## Exercise goal
Would you count the lines of the listing that carry the word "agent"? Give only the resulting number.

## Data to process

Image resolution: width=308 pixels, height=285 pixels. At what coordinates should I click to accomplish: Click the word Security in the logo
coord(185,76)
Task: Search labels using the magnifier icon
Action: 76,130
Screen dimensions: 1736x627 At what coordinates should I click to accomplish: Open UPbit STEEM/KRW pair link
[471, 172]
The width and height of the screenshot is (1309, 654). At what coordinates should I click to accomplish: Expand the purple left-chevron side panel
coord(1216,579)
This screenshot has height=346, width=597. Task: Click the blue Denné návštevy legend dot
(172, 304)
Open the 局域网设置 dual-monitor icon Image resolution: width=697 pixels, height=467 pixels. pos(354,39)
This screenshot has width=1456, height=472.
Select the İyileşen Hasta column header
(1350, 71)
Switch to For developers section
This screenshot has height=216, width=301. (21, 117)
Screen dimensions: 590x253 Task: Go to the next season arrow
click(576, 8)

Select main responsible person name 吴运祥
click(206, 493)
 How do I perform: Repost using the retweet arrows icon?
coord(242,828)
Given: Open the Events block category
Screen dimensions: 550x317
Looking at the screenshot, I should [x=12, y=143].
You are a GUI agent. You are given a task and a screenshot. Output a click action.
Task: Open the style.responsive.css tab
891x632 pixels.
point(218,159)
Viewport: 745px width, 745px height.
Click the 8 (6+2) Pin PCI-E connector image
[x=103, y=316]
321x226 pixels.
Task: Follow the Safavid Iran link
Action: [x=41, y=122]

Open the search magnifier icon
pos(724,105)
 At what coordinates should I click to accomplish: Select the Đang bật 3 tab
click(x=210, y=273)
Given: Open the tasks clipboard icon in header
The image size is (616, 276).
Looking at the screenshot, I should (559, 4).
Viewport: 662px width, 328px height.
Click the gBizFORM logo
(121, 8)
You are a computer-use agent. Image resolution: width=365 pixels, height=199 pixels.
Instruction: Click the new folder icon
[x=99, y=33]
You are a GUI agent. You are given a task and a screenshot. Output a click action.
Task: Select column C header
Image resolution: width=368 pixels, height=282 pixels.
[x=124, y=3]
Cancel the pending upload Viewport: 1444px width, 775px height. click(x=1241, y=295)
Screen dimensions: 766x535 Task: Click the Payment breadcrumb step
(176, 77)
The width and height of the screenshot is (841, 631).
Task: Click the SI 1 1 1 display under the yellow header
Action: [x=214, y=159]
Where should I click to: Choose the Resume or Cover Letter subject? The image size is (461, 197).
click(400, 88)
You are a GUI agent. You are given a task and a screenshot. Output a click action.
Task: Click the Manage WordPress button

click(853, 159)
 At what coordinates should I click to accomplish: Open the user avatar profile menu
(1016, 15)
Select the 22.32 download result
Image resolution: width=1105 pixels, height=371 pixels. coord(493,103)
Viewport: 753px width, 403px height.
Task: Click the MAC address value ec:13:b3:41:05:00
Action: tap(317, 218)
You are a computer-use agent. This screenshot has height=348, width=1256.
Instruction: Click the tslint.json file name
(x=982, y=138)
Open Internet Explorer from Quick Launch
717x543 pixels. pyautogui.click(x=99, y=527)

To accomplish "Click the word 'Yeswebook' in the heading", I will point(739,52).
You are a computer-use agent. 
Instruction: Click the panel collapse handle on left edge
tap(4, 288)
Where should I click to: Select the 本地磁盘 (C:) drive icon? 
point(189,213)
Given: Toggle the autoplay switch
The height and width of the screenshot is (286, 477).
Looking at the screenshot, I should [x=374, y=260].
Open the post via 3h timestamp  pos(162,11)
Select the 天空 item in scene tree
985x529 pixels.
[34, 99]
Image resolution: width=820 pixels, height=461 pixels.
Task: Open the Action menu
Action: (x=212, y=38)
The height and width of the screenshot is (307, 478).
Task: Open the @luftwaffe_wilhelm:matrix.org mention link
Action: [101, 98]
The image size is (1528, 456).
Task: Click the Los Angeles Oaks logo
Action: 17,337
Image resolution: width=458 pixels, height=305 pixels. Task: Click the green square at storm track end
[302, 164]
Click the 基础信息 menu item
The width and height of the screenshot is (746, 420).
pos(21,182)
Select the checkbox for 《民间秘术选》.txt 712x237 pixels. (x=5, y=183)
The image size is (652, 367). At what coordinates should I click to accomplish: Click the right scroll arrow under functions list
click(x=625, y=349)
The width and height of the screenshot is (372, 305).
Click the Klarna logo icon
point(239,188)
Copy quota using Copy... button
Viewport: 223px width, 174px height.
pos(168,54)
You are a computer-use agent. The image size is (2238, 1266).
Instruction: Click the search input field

## Solution
7